Their point would seem to be that scholarship in these fields is based less upon finding truth and more upon attending to social grievances. Just about anything can be published, so long as it falls within the moral orthodoxy and demonstrates an understanding of the existing literature.
The authors summarize their methodology as follows. (I’ve inserted the material in brackets from elsewhere in the article, which you should look at in its entirety because there’s too much good stuff to summarize.)
What if we write a paper saying we should train men like we do dogs—to prevent rape culture? Hence came the “Dog Park” paper [titled “Human reactions to rape culture and queer performativity at urban dog parks in Portland, Oregon”]. What if we write a paper claiming that when a guy privately masturbates while thinking about a woman (without her consent—in fact, without her ever finding out about it) that he’s committing sexual violence against her? That gave us the “Masturbation” paper. [Sample reviewer comment: “For example, the ambiguous statement ‘I think about you all the time’ said unprompted to a woman by a man is particularly insidious given the structural context of metasexual violence in the world.”] What if we argue that the reason superintelligent AI is potentially dangerous is because it is being programmed to be masculinist and imperialist using Mary Shelley’s Frankenstein and Lacanian psychoanalysis? That’s our “Feminist AI” paper [Purpose: To see if journals will publish dense and incoherent psychoanalytic and postmodern theory that problematizes whiteness, maleness, science, and reason as oppressive.]. What if we argued that “a fat body is a legitimately built body” as a foundation for introducing a category for fat bodybuilding into the sport of professional bodybuilding? [Purpose: To see if journals will accept arguments which are ludicrous and positively dangerous to health if they support cultural constructivist arguments around body positivity and fatphobia.] You can read how that went in Fat Studies.
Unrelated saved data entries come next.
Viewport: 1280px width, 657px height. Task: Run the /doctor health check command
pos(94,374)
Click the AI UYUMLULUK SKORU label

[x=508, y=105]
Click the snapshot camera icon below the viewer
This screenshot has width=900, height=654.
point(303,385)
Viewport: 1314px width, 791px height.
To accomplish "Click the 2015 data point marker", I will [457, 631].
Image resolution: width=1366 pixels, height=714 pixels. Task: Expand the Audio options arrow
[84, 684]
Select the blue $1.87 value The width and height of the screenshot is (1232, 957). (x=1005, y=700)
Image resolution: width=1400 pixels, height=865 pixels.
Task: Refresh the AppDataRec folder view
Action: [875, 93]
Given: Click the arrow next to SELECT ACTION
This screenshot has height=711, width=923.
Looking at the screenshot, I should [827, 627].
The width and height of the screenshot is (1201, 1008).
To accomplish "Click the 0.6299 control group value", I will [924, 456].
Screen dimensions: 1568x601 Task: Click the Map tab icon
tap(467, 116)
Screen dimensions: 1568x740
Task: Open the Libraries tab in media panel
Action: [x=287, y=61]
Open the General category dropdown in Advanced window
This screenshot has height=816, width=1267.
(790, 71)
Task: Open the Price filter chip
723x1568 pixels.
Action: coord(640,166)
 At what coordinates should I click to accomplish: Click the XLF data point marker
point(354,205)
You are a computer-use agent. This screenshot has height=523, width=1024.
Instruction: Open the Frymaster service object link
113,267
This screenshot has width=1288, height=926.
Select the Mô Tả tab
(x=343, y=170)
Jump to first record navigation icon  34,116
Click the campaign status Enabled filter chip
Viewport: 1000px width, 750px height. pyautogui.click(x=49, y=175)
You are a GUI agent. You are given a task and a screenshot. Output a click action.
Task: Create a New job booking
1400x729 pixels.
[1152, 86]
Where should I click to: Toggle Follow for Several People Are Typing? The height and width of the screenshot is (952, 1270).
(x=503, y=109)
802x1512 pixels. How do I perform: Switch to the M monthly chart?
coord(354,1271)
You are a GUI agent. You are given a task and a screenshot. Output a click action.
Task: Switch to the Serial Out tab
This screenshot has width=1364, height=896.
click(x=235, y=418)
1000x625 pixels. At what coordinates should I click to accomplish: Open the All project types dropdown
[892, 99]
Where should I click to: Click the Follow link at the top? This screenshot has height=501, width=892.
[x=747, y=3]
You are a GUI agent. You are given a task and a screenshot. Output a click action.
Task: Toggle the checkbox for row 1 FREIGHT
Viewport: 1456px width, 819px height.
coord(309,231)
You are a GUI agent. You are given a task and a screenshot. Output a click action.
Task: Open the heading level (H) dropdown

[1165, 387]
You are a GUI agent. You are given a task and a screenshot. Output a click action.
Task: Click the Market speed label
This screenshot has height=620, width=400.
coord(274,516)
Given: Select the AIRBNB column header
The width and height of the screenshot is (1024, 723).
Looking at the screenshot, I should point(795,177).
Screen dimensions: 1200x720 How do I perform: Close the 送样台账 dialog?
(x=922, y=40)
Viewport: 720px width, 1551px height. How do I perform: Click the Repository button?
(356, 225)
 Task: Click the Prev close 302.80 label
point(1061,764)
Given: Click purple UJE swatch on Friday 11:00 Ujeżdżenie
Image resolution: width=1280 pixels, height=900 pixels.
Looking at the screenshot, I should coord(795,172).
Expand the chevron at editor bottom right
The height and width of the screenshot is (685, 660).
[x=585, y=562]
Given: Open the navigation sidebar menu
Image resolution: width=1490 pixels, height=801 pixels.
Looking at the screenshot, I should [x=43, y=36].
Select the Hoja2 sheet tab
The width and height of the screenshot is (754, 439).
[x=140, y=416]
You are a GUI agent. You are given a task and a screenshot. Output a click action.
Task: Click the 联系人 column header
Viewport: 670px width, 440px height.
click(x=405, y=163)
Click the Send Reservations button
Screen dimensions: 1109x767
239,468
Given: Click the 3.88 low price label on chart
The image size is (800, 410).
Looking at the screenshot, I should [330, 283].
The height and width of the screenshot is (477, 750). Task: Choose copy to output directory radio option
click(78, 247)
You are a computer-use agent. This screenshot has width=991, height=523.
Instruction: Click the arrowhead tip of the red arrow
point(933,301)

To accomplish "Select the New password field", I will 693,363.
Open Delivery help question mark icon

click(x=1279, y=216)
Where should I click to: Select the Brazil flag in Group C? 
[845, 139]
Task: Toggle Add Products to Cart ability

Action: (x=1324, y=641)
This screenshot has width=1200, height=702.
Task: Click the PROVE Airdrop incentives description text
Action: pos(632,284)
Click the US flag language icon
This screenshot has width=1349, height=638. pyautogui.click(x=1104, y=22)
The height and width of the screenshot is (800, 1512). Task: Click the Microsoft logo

At other times, we scoured the existing grievance studies literature to see where it was already going awry and then tried to magnify those problems. Feminist glaciology? Okay, we’ll copy it and write a feminist astronomy paper that argues feminist and queer astrology should be considered part of the science of astronomy, which we’ll brand as intrinsically sexist. Reviewers were very enthusiastic about that idea. Using a method like thematic analysis to spin favored interpretations of data? Fine, we wrote a paper about trans people in the workplace that does just that. Men use “male preserves” to enact dying “macho” masculinities discourses in a way society at large won’t accept? No problem. We published a paper best summarized as, “A gender scholar goes to Hooters to try to figure out why it exists.” “Defamiliarizing” common experiences, pretending to be mystified by them and then looking for social constructions to explain them? Sure, our “Dildos” paper did that to answer the questions, “Why don’t straight men tend to masturbate via anal penetration, and what might happen if they did?” Hint: according to our paper in Sexuality and Culture, a leading sexualities journal, they will be less transphobic and more feminist as a result.
We used other methods too, like, “I wonder if that ‘progressive stack’ in the news could be written into a paper that says white males in college shouldn’t be allowed to speak in class (or have their emails answered by the instructor), and, for good measure, be asked to sit on the floor in chains so they can ‘experience reparations.’” That was our “Progressive Stack” paper. The answer seems to be yes, and feminist philosophy titan Hypatia has been surprisingly warm to it. Another tough one for us was, “I wonder if they’d publish a feminist rewrite of a chapter from Adolf Hitler’s Mein Kampf.” [Purpose: To see if we could find “theory” to make anything grievance-related (in this case, part of Chapter 12 of Volume 1 of Mein Kampf with fashionable buzzwords switched in) acceptable to journals if we mixed and matched fashionable arguments.] The answer to that question also turns out to be “yes,” given that the feminist social work journal Affilia has just accepted it.
The authors are Peter Boghossian, an assistant professor of philosophy at Portland State University, James Lindsay, a writer on atheism, and Helen Pluckrose, a writer who edits the online magazine Areo.